_EXERCISE OBJECTIVE_: Restate the political commentary from "Hey such liaisons" to "freedom for Iraq?", changing "liaisons" to "alliances".

··· READING PASSAGE ···

Irony award for this headline:

Power outage as Bush, Blair send messages to Iraqis

 

Read the story here.


11:49:59 AM    

More signs of the difficult struggle to come:

Things are far from settled in Iraq… and now it is our responsibility to settle them and provide order.

 

That is difficult to do when things like this (Senior Iraqi Shiite leader Abdul Majid al-Khoei and his aide were assassinated in an attack in the holiest shrine in the central Iraqi city of Najaf on Thursday.… Khoei was poorly received in a recent trip to Shi'ite bastion Iran, where opponents rallied against him chanting: "Go Back to America.") and this (Suicide bomber kills "some" American soldiers at military checkpoint in Baghdad, U.S. officer says) are happening. See also here. Further update here.

 

Our troops are going to need more than yellow ribbons to get through this. A little political leadership would have helped keep them out of such situations… but I guess an engaging in Orwellian word-games is what passes for “leadership” in this country nowadays.


11:45:01 AM    

GOP-Red China link?

It certainly looks as if they were linked in attempting to undermine the US commander-in-chief Bill Clinton…

 

Hey such liaisons work for Clinton-haters in both the GOP and the media, why not the GOP and China?

 


11:32:45 AM    

This’ll go on your permanent record…

Still think this war is strictly about freedom for Iraq?

 

Wonder if any of these names will show up on voter purge lists… like what happened in Florida

 

Police Stop Collecting Data on Protesters' Politics

By WILLIAM K. RASHBAUM

 

When a series of large antiwar protests began nearly eight weeks ago, the New York Police Department started questioning hundreds of people arrested at the demonstrations about their prior political activity and recording the information in a database.

 

But yesterday, after the practice came to light, the Police Department said it would destroy the database, created with a debriefing form, and largely abandon the initiative, which civil libertarians and constitutional law experts said was deeply troubling.

··· DATA FOR REVIEW ···

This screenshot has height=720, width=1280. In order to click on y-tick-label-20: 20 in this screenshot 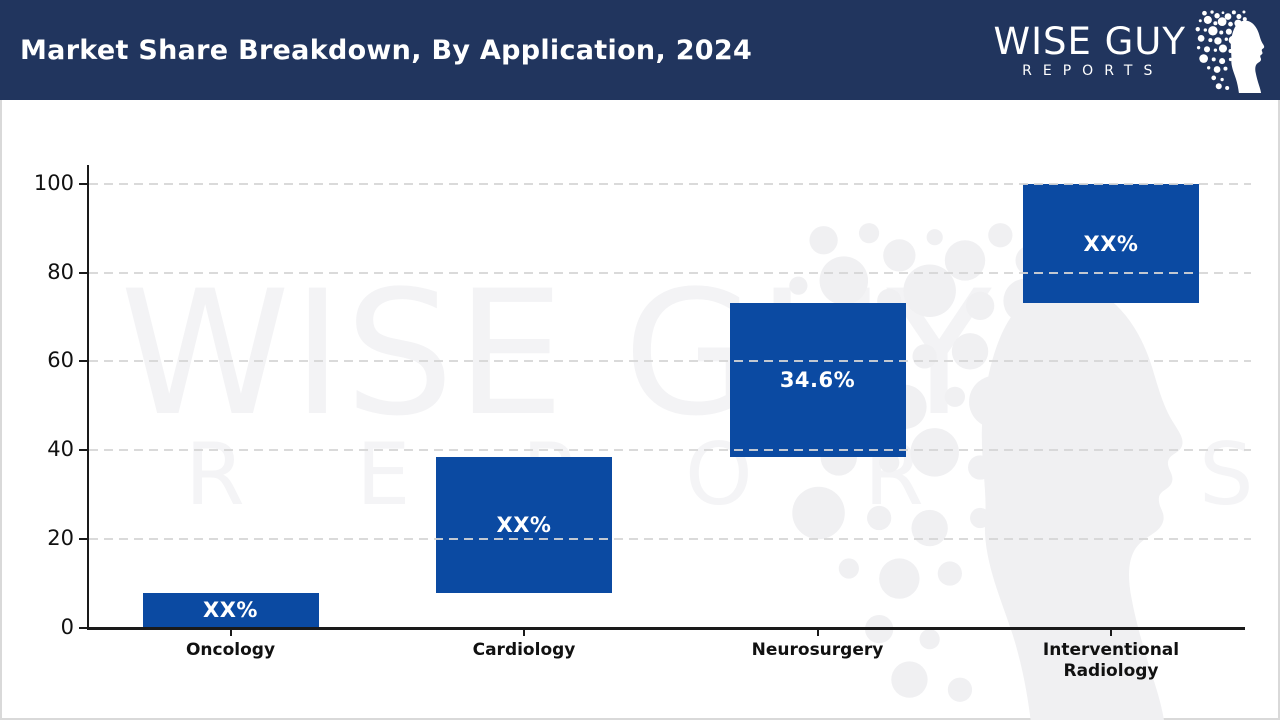, I will do `click(60, 538)`.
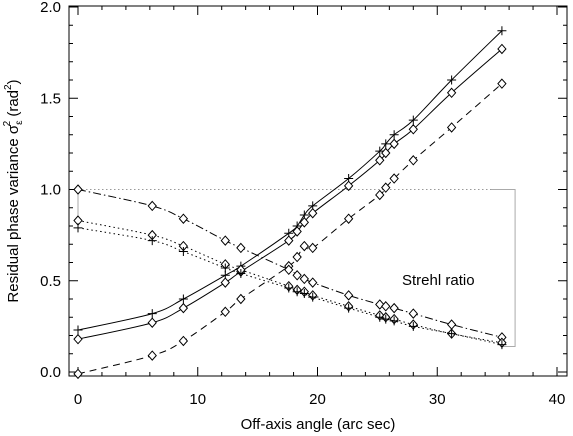 Image resolution: width=573 pixels, height=436 pixels. Describe the element at coordinates (14, 213) in the screenshot. I see `y-axis-label-pre: Residual phase variance σ` at that location.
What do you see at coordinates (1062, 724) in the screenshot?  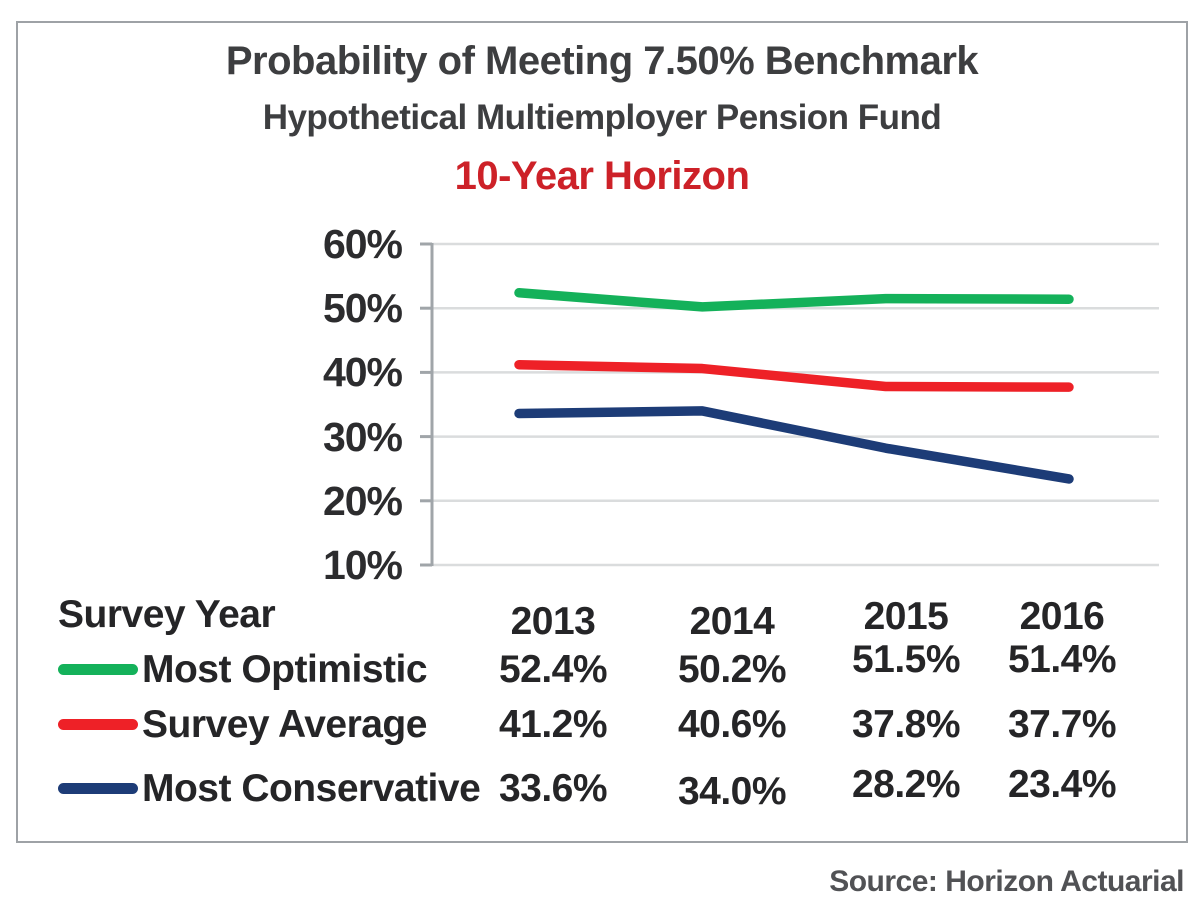 I see `value-cell: 37.7%` at bounding box center [1062, 724].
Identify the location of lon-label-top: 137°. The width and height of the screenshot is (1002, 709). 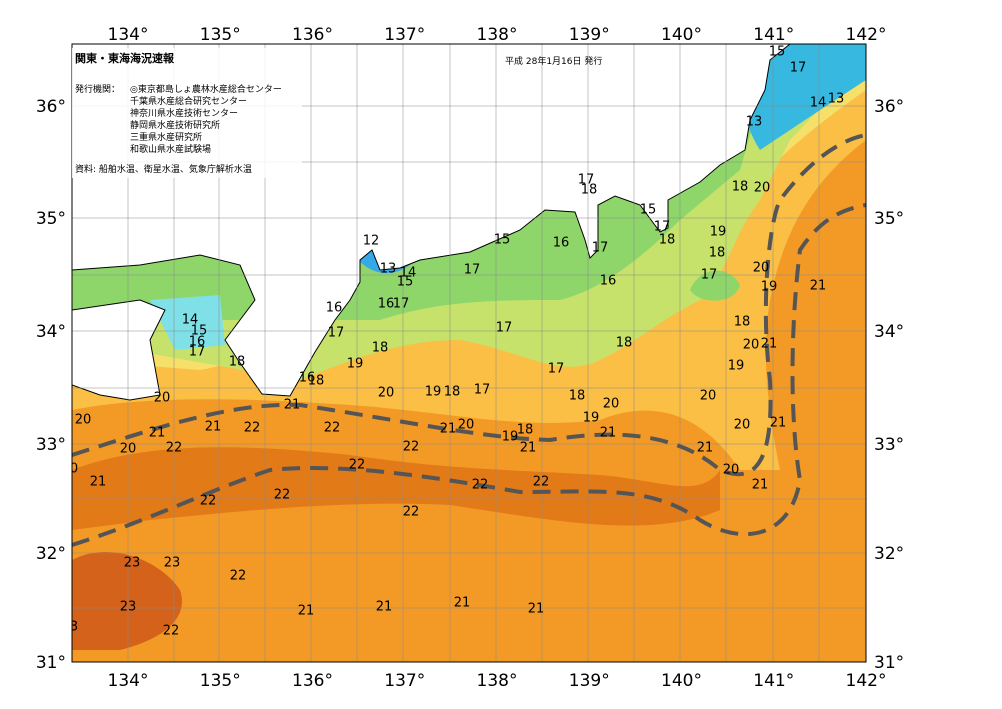
(404, 35).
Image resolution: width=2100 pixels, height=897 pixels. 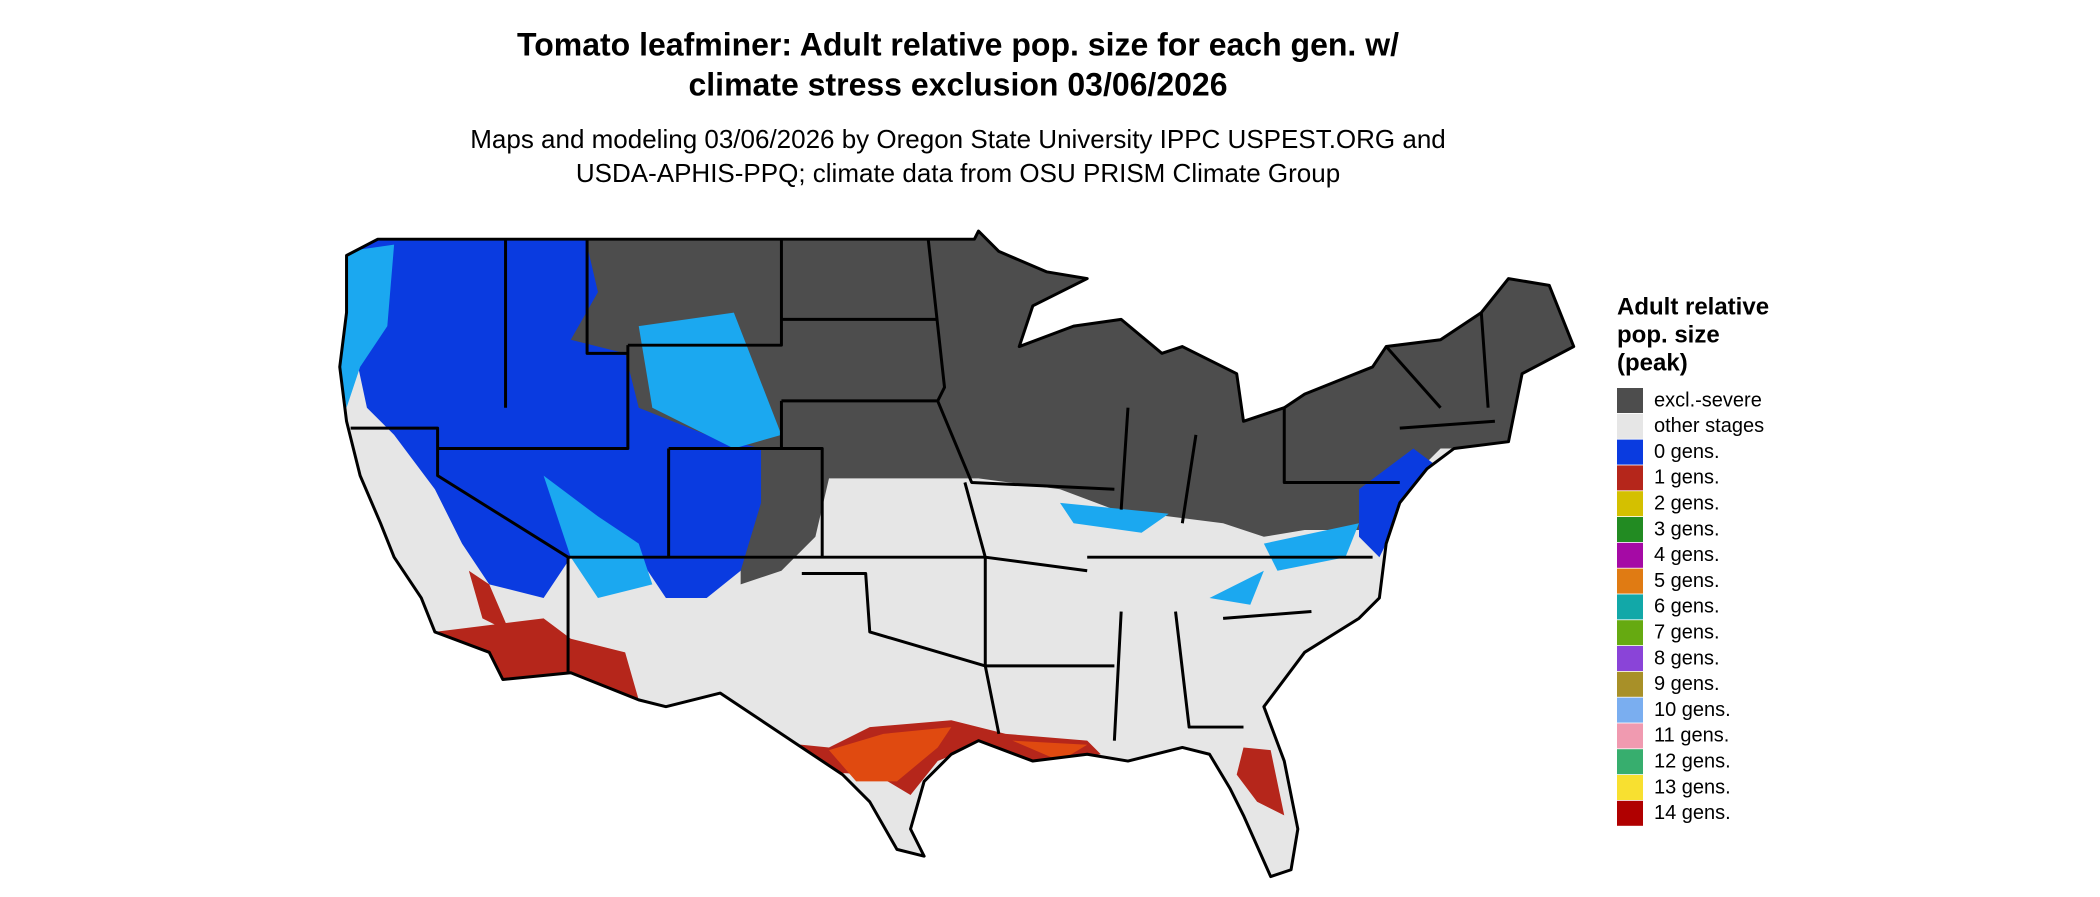 I want to click on legend-label: 2 gens., so click(x=1687, y=503).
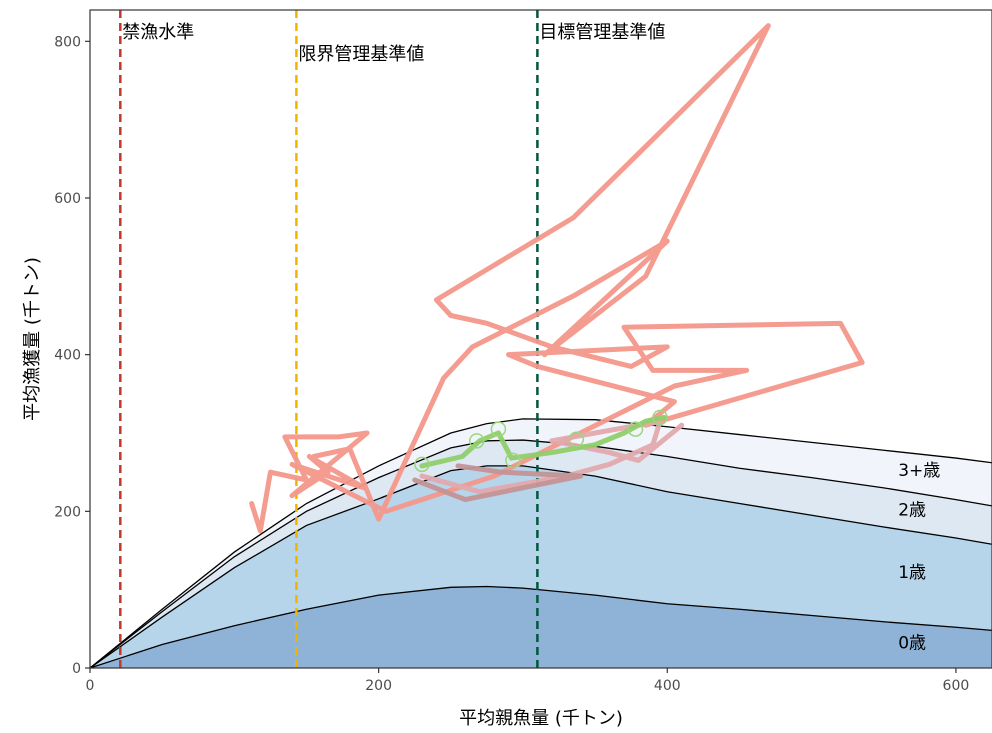 Image resolution: width=992 pixels, height=733 pixels. Describe the element at coordinates (158, 32) in the screenshot. I see `reference-line-label-0: 禁漁水準` at that location.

···

_REPLY_:
Hey such alliances work for Clinton-haters in both the GOP and the media, why not the GOP and China?

 


11:32:45 AM    

This’ll go on your permanent record…

Still think this war is strictly about freedom for Iraq?